This article first appeared in California Healthcare News.
“Most of the fundamental ideas of science are essentially simple, and may, as a rule, be expressed in a language comprehensible to everyone.” – Albert Einstein
Imagine finding yourself in a hospital, only to discover that you no longer have a mouth or ears. You cannot explain your symptoms, identify next of kin, or describe your medical history, nor can you understand the doctor’s diagnosis, instructions, or prognosis. For the growing number of patients in Emergency Rooms across the United States who arrive unable to communicate effectively in English, this is no dream, but a frightening reality.
In an emergency time is short, and swift, accurate communication is essential for establishing a foundation from which the doctor can attempt a diagnosis. According to a survey by the Health Care Interpreter Network, more than 70 percent of American health care providers admit that language barriers regularly compromise patients’ understanding of their disease, increase the risk of complications, and make it difficult for patients to communicate effectively with their doctors, often leading to costly delays in treatment.
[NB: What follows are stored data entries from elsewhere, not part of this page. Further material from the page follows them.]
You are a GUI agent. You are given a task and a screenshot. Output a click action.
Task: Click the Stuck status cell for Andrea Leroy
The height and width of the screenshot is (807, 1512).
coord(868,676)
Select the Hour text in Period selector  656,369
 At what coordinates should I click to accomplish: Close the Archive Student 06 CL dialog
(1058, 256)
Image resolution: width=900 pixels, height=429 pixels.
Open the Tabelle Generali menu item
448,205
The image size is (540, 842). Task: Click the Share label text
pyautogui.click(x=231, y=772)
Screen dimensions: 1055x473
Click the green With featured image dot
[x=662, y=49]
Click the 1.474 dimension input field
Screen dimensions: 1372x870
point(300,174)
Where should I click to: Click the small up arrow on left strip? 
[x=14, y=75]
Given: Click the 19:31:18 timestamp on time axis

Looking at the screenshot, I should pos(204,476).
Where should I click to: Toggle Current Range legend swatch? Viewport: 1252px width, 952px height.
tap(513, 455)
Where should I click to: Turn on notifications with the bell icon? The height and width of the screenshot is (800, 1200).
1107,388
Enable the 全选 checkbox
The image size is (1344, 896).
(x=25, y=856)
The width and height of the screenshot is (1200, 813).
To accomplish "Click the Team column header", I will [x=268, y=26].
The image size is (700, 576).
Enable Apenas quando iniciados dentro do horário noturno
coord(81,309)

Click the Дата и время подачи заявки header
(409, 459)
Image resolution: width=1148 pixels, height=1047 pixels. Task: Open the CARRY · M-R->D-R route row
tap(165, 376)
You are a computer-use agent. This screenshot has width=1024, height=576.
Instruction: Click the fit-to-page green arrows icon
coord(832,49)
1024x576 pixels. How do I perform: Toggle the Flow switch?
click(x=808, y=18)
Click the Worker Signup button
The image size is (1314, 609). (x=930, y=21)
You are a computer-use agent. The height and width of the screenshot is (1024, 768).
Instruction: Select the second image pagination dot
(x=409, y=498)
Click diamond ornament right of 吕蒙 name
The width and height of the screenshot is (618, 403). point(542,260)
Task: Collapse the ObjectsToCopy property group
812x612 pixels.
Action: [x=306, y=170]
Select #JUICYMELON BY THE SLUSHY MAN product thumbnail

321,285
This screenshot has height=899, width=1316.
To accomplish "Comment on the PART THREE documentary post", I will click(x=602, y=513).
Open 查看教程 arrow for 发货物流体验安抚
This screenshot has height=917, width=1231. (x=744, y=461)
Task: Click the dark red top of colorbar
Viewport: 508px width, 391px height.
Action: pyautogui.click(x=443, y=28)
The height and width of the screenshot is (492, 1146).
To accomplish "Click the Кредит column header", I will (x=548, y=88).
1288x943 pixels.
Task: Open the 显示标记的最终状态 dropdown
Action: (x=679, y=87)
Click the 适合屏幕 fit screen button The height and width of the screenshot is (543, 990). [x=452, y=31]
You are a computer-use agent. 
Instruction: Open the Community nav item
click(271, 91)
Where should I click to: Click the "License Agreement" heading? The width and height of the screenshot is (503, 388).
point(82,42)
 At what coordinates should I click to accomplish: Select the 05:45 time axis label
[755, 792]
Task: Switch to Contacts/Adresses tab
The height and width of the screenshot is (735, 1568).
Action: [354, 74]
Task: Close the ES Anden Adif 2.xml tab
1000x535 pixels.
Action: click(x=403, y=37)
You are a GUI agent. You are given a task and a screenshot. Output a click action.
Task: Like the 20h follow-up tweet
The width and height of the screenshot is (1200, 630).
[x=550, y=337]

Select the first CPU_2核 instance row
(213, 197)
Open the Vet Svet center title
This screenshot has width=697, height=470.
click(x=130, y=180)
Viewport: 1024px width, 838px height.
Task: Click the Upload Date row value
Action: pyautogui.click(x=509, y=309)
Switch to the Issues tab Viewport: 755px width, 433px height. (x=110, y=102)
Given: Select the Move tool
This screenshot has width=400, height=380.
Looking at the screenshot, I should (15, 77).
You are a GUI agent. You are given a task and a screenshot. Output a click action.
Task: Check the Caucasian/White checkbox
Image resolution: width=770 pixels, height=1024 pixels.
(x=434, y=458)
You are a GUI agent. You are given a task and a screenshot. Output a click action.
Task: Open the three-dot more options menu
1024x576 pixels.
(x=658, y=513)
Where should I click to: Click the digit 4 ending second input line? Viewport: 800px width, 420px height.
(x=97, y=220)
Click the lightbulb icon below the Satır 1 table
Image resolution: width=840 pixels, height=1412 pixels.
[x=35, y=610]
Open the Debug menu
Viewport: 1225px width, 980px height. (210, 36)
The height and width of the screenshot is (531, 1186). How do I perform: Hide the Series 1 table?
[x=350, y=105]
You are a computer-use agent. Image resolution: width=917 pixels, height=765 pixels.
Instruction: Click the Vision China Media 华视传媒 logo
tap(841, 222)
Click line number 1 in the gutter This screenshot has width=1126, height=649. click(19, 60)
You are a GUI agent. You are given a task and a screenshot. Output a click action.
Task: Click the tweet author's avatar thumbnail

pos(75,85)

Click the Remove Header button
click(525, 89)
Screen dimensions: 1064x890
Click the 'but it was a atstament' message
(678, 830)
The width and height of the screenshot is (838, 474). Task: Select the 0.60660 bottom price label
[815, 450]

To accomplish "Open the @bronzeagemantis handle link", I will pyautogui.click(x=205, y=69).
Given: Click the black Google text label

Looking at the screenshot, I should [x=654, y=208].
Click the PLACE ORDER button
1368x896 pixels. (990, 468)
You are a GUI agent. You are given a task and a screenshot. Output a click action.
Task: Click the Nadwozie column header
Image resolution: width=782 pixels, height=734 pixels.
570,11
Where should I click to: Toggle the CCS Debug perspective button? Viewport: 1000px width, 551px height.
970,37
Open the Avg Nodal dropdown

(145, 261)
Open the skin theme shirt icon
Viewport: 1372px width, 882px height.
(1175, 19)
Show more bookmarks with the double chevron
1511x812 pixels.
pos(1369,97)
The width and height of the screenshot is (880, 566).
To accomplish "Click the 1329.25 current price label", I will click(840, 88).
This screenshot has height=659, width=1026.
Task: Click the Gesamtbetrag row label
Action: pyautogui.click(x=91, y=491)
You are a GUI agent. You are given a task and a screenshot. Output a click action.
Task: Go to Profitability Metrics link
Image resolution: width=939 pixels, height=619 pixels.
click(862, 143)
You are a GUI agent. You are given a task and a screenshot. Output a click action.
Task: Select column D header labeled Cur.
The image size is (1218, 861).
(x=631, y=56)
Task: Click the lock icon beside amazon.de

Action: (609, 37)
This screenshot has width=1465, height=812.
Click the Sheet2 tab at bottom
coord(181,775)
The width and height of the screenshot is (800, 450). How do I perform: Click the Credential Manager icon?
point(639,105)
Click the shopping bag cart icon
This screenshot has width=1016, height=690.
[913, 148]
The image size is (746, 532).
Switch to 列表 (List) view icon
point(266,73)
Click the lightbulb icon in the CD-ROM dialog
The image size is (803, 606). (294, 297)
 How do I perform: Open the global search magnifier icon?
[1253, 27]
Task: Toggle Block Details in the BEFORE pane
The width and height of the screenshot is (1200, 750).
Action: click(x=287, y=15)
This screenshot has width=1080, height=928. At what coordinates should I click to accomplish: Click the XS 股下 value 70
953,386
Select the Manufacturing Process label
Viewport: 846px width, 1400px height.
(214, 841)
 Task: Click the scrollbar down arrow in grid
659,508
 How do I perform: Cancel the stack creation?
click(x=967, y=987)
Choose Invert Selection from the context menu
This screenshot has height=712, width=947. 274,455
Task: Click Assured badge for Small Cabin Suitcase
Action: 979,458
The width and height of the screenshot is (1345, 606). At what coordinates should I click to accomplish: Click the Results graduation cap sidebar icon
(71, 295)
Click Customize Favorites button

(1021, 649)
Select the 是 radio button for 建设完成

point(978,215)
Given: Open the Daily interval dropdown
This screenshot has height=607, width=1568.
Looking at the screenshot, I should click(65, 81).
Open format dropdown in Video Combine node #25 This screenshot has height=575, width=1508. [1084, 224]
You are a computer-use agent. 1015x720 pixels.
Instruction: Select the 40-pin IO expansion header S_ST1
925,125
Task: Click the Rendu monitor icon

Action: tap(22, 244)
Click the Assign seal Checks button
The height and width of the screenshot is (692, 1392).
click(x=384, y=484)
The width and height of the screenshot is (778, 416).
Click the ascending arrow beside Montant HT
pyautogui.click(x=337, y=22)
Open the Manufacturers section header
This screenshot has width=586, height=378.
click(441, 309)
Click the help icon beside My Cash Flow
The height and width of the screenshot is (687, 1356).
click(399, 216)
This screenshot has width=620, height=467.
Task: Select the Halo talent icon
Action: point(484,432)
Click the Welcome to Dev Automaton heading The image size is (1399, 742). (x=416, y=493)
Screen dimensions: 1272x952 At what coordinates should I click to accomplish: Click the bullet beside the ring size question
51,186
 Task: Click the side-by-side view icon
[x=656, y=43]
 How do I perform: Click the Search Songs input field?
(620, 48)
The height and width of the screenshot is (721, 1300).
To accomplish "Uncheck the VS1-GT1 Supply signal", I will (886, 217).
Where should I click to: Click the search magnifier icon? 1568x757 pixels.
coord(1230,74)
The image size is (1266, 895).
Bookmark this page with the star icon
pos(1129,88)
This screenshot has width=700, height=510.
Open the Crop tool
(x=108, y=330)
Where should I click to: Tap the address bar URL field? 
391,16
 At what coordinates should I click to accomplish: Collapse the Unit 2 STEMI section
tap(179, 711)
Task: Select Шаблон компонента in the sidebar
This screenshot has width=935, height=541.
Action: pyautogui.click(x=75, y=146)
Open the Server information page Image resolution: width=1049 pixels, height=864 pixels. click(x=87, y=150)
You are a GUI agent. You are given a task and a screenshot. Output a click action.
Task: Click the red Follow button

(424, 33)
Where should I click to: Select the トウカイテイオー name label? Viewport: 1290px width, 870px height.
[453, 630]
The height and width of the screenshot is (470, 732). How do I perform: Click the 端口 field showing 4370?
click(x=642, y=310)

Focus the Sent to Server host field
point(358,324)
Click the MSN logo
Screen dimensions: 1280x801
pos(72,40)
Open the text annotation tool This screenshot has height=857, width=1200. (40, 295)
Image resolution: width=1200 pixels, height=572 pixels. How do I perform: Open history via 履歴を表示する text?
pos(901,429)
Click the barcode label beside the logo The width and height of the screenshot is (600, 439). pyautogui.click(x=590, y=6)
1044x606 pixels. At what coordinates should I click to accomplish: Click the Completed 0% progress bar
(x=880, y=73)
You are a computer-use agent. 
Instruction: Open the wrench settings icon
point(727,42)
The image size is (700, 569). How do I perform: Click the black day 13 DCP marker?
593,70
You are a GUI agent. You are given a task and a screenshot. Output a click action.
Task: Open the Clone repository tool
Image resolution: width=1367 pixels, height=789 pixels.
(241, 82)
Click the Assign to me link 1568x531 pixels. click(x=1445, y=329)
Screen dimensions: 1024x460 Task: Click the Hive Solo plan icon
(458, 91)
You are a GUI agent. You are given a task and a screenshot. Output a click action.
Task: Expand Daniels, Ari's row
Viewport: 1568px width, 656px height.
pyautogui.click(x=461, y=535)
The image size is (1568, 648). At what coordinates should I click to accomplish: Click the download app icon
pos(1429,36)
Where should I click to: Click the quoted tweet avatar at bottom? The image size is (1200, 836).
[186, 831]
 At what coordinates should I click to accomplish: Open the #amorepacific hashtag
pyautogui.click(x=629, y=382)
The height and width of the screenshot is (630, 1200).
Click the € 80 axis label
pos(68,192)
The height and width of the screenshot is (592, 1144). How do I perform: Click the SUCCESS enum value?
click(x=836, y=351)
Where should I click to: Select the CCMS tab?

Furthermore, in some cases the stigma and frustration attached to having limited English proficiency (LEP) is enough to discourage people from seeking treatment altogether, while those who are able to overcome their fear or embarrassment run the risk of misunderstanding the physician’s instructions, especially when it comes to home follow-up care and the taking of medication.
Many of the facts surrounding issues of language in a hospital setting are surprising. Statistics from the United States Census show that nearly one in five legal American residents speaks a language other than English at home, adding up to nearly 60 million people nationwide, and that number continues to rise with each passing year. However, this growth is no longer limited to large urban environments, as many of today’s immigrants are finding pockets among smaller towns in states not often associated with immigrants, such as Arkansas, Kansas, Colorado, Kentucky and Tennessee, leaving local hospitals scrambling to find the appropriate means to deal with newly presented language barriers.
Furthermore, Spanish is by no means the only issue. Though by far the most common language encountered, it is joined by such disparate tongues as Chinese, Russian, Arabic, Vietnamese, Portuguese, Hindi, Japanese, Korean, and American Sign Language, to name a few, making it nearly impossible for most hospitals to cover the needs of their entire patient-base. Even in situations where a low-level translator is available, errors in diagnosis may occur as a result of “false friends.” For example, in Spanish the word “constipado” refers to a respiratory rather than a digestive condition, meaning “unable to breathe.” Similarly, “intoxicado” means simply “dizzy,” without regard for reason why.
While such communicative chaos is certainly bad for patients, it also places burdens on hospitals, as the cost of the resultant unnecessary tests, longer treatment times, decreased provider efficiency, and repeat visits are often thrust onto the shoulders of the facility. Under Title VI of the Civil Rights Act of 1964, hospitals receiving Medicare or Medicaid are obligated to provide free translation services to patients, though the government provides little or no reimbursement. Neither Medicare nor the vast majority of private health insurers covers issues of interpretation, though both deal in high volumes of LEP beneficiaries. Depending on the language involved, medical translation services can run as high as $400 per hour.
Recognizing the effect on both patient and facility, many hospitals have begun to address this burgeoning issue with the attention it deserves. With the added incentive put forth by the Joint Commission accreditation standards begun in 2008 and set to take effect in January 2011, today’s medical facilities have started to focus more keenly on their commitment to supporting numerous languages and providing new solutions to the problems caused by the inability to communicate in a health care-related setting. For example, many larger hospitals now boast a combination of in-house and freelance interpreters to cover the needs of their community, as well as hiring more bilingual employees in both medical and non-medical capacities. Recent years have also shown greater emphasis on training in-house staff to work in conjunction with interpreters and an increase in overall cultural awareness. Though expensive, phone interpretation is another way in which hospitals can effectively procure important information in an emergency.
Since the aftermath of Hurricane Andrew in 1992, picture boards have increased dramatically in popularity among hospitals with high numbers of LEP patients. These laminated panels provide simple icons depicting health issues such as cuts, burns, trouble breathing and chest pain, as well as images of body parts to show where the patient is affected. Though limited in scope and detail, the boards are an effective way to give the physician a quick overview of the situation while an interpreter is being located, and they work equally well for those patients who are deaf, mute, or unable to speak due to a medical condition or as a result of a breathing tube or apparatus.
Though only an initial step, the edict put forth by the Joint Commission serves to publicize the need for more effective translation services in America’s hospitals while adding incentive for health care facilities who do not wish to lose Medicare and Medicaid funding due to non-compliance. Bettering doctor-patient communication in the future is essential to the vitality of our health care system, as it is a proven and effective way to cut costs, improve care, and save lives.